» Work task A: Name the incorporated cities that the article on Miami rent increase law gives as examples of places covered by the county's 60-day notice rule.
» Work task B: Transcribe from the article on Miami rent increase law the passage starting at "For rent increases of" and ending at "period has run.".

» Page excerpt:
━━━━
Property Law

Miami Rent Increase Law: 60-Day Notice and Tenant Rights

Miami landlords must give 60 days notice for rent increases over 5%. Here's what tenants should know about their rights, legal protections, and options.

Miami-Dade County has no cap on how much a landlord can raise your rent. Florida law blocks every city and county in the state from enacting rent control, so there is no maximum percentage or dollar amount a landlord must stay within. What Miami-Dade does offer is a local notice requirement: if your landlord wants to raise rent by more than five percent, you must receive at least 60 days’ written warning before the increase takes effect. That extra time, combined with state-level protections against retaliatory and unconscionable increases, makes up the framework every Miami renter should understand.

Florida Bans Local Rent Control

Florida Statute 166.043 flatly prohibits any county or city from adopting a law that controls rents.1The Florida Legislature. Florida Code 166.043 – Ordinances and Rules Imposing Price Controls The statute is broad: it covers ordinances, rules, and “any other measure” that would have the effect of capping what a landlord charges. Miami-Dade County officials have periodically explored affordability measures, but this state-level ban means no local board can freeze or limit rental prices. Any ordinance that tried would almost certainly be struck down in court.

For tenants, the practical consequence is that your landlord can legally double your rent when the lease expires or during a month-to-month arrangement, as long as the proper notice is provided. The negotiation happens between you and your landlord, not between your landlord and a government price ceiling. That reality makes the notice and procedural rules discussed below the main legal protections available to Miami-Dade renters.

The 60-Day Notice Rule for Increases Over Five Percent

Miami-Dade County Code Section 17-03(b) requires landlords to give at least 60 days’ written notice before imposing any rent increase greater than five percent.2Miami-Dade County. Fair Notice for Rent Increases The rule applies countywide, in both incorporated cities like Miami, Hialeah, and Coral Gables and the unincorporated areas of Miami-Dade. It covers two situations: increases proposed at the end of a fixed-term lease and increases during a month-to-month tenancy where rent is paid monthly.

For rent increases of five percent or less, the county’s 60-day rule does not apply. Instead, the default state notice period governs. Under Florida Statute 83.57, ending or changing the terms of a month-to-month residential tenancy requires at least 30 days’ written notice before the end of a monthly period.3Justia Law. Florida Code 83.57 – Termination of Tenancy Without Specific Term So even a modest increase still requires written notice, just a shorter window.

The county’s Tenant Bill of Rights, codified in Article XIV of Chapter 17, reinforces the 60-day fair notice requirement by making it an enforceable tenant right.4Municode. Miami-Dade County Code Article XIV – Miami-Dade County Tenants Bill of Rights A landlord who skips the 60-day notice or delivers it improperly cannot force the new rate until proper notice has been given and the full notice period has run.

Rent Increases During a Lease vs. Month-to-Month

If you signed a fixed-term lease, your rent is locked for the length of that term unless the lease itself contains a clause allowing mid-lease adjustments. Most standard residential leases do not include such a clause. A landlord who tries to raise your rent in month four of a twelve-month lease, without a lease provision authorizing the change, has no legal basis to do so. You can simply point to the lease terms and continue paying the agreed amount.
━━━━
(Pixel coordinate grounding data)
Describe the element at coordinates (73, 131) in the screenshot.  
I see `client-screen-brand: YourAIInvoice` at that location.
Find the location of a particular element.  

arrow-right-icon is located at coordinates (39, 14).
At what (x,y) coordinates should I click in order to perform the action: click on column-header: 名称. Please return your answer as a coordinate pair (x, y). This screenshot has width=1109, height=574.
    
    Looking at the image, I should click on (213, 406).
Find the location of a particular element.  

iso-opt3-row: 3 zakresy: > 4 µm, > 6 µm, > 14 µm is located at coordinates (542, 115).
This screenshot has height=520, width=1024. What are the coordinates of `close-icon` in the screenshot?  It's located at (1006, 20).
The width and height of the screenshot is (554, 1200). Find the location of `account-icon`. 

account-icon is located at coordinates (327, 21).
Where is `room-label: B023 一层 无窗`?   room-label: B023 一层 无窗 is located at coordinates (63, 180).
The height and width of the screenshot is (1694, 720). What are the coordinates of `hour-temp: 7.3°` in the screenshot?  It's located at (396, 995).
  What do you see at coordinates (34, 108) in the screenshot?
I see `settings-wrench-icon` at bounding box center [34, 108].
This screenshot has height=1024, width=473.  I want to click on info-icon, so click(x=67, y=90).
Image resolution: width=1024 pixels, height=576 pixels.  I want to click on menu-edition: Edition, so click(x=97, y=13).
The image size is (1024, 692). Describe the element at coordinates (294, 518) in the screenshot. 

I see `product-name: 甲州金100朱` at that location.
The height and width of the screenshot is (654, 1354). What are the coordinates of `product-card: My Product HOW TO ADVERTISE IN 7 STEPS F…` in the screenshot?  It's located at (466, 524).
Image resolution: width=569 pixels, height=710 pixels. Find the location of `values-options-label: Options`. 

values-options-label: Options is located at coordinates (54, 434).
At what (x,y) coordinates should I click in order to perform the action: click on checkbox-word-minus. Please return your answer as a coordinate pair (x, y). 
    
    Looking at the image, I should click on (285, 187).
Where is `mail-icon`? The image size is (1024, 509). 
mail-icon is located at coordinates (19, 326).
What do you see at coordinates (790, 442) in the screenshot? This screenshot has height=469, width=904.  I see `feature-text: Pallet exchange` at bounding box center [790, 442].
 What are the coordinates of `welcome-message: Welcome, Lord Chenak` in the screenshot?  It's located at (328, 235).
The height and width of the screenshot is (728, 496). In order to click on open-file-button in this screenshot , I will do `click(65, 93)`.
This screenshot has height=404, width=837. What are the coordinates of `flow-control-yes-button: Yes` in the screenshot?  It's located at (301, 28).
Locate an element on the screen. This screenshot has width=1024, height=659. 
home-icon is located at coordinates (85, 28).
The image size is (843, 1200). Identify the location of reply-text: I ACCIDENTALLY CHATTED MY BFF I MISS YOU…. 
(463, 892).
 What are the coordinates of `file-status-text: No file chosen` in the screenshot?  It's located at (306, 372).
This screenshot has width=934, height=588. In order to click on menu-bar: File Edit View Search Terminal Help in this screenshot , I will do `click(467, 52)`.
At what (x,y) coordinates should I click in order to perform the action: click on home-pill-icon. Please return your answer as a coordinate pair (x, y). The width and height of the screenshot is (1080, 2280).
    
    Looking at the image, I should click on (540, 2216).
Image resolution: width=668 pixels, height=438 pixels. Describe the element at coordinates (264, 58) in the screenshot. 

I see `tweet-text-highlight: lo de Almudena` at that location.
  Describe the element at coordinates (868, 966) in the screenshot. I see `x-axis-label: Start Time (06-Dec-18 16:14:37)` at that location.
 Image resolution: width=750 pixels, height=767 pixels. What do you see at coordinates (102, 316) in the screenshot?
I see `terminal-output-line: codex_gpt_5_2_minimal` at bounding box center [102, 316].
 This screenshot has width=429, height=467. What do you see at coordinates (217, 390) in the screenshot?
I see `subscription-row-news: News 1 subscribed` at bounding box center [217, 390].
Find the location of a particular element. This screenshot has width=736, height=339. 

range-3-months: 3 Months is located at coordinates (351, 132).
━━━━
» Problem solution A: Miami, Hialeah, Coral Gables

» Problem solution B:
For rent increases of five percent or less, the county’s 60-day rule does not apply. Instead, the default state notice period governs. Under Florida Statute 83.57, ending or changing the terms of a month-to-month residential tenancy requires at least 30 days’ written notice before the end of a monthly period.3Justia Law. Florida Code 83.57 – Termination of Tenancy Without Specific Term So even a modest increase still requires written notice, just a shorter window.

The county’s Tenant Bill of Rights, codified in Article XIV of Chapter 17, reinforces the 60-day fair notice requirement by making it an enforceable tenant right.4Municode. Miami-Dade County Code Article XIV – Miami-Dade County Tenants Bill of Rights A landlord who skips the 60-day notice or delivers it improperly cannot force the new rate until proper notice has been given and the full notice period has run.